2. The following Amended and Restated Articles of Incorporation of ePHONE
Telecom, Inc. amends and restates the provisions of and supersedes the
Certificate of Incorporation originally filed with the Secretary of State of the
State of Florida on April 30, 1996 in its entirety.
ARTICLE I
CORPORATE NAME
The name of the Corporation is ePHONE Telecom, Inc.
ARTICLE II
PURPOSE
The Corporation shall be organized for any and all purposes authorized
by the laws of the State of Florida.
ARTICLE III
PERIOD OF EXISTENCE
The period during which the Corporation shall continue is perpetual.
ARTICLE IV
SHARES
The capital stock of this corporation shall consist of 150,000,000
shares of common stock, $.001 par value.
ARTICLE V
DIRECTORS AND OFFICERS
The business of this corporation shall be managed by its Board of
Directors.
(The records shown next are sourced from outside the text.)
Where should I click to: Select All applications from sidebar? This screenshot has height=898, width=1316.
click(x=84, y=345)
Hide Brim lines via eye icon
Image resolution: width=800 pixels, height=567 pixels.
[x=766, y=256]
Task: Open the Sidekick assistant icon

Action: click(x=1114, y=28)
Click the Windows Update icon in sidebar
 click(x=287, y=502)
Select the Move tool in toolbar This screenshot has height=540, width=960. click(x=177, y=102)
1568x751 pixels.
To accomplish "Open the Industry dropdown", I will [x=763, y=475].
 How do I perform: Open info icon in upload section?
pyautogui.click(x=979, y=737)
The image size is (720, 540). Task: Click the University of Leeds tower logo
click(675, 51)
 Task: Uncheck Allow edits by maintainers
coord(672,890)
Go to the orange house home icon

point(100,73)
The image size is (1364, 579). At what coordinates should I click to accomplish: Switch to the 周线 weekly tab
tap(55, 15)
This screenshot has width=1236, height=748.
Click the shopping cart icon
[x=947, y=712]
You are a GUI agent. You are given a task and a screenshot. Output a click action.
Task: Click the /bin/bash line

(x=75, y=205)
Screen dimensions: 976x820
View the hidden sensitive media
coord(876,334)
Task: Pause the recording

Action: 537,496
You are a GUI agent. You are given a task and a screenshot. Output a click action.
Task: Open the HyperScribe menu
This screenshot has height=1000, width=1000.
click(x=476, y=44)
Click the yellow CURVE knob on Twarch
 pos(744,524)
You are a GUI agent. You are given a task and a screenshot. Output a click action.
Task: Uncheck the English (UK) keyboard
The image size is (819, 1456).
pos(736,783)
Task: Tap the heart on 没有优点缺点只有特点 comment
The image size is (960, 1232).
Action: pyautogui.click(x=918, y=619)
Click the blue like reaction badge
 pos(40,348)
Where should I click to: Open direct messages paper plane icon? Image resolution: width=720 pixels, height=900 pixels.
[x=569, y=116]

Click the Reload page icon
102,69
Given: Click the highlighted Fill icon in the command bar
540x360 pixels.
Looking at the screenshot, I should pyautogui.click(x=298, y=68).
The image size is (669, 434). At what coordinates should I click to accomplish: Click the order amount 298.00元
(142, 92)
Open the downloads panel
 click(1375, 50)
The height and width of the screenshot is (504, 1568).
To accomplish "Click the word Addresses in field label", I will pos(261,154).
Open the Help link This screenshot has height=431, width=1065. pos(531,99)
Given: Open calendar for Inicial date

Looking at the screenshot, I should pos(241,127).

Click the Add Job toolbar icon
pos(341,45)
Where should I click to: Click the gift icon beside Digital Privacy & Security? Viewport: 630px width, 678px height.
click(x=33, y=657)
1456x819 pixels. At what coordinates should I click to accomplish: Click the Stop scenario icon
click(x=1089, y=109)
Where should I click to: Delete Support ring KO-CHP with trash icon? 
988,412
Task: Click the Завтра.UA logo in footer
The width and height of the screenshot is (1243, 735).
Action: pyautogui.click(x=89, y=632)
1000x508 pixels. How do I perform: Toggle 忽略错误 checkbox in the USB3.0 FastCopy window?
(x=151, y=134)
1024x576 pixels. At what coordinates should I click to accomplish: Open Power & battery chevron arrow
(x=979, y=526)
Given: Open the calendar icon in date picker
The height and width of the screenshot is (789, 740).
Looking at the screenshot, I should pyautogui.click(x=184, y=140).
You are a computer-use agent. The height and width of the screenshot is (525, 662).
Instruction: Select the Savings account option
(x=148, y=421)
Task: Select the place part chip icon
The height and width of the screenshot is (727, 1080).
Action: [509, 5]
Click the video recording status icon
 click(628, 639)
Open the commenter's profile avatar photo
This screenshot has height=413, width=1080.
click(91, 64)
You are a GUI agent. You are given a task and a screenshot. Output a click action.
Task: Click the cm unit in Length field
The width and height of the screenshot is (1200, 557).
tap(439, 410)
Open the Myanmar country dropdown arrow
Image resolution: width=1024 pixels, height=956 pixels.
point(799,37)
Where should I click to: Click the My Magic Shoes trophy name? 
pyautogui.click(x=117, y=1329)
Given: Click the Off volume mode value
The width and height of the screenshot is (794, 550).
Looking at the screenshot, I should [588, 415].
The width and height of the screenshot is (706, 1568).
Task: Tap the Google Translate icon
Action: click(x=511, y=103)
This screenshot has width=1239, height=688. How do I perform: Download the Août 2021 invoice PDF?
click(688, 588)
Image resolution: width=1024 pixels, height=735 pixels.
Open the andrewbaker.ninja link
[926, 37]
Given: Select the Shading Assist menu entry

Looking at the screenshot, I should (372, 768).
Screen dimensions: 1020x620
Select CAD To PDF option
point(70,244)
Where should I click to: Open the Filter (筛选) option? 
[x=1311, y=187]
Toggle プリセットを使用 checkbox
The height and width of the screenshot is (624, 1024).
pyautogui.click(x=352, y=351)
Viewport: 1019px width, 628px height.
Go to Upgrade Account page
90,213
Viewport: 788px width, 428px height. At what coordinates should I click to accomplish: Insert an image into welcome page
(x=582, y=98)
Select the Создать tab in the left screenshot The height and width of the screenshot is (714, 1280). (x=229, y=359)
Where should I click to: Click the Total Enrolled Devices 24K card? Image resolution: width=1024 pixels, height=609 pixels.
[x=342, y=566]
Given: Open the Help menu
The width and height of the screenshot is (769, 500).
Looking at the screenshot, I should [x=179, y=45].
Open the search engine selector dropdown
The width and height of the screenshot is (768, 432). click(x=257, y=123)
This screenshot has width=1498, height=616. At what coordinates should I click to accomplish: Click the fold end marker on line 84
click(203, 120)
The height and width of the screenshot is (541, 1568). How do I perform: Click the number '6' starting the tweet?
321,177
The number of such directors shall be not be less than one (1) and,
subject to such minimum may be increased or decreased from time to time in the
manner provided in the By-Laws. The Board of Directors shall be elected by the
shareholders of the corporation at such time and in such manner as provided in
the By-Laws.
ARTICLE VI
DENIAL OF PREEMPTIVE RIGHTS
No shareholder shall have any right to acquire shares or other
securities of the Corporation except to the extent such right may be granted by
an amendment to these Articles of Incorporation or by a resolution of the Board
of Directors.
ARTICLE VII
AMENDMENT OF BYLAWS
Anything in these Articles of Incorporation, the By-Laws, or the
Florida Corporation Act notwithstanding, bylaws shall not be adopted, modified,
amended or repealed by the shareholders of the Corporation except upon the
affirmative vote of a simple majority vote of the holders of all the issued and
outstanding shares of the corporation entitled to vote thereon.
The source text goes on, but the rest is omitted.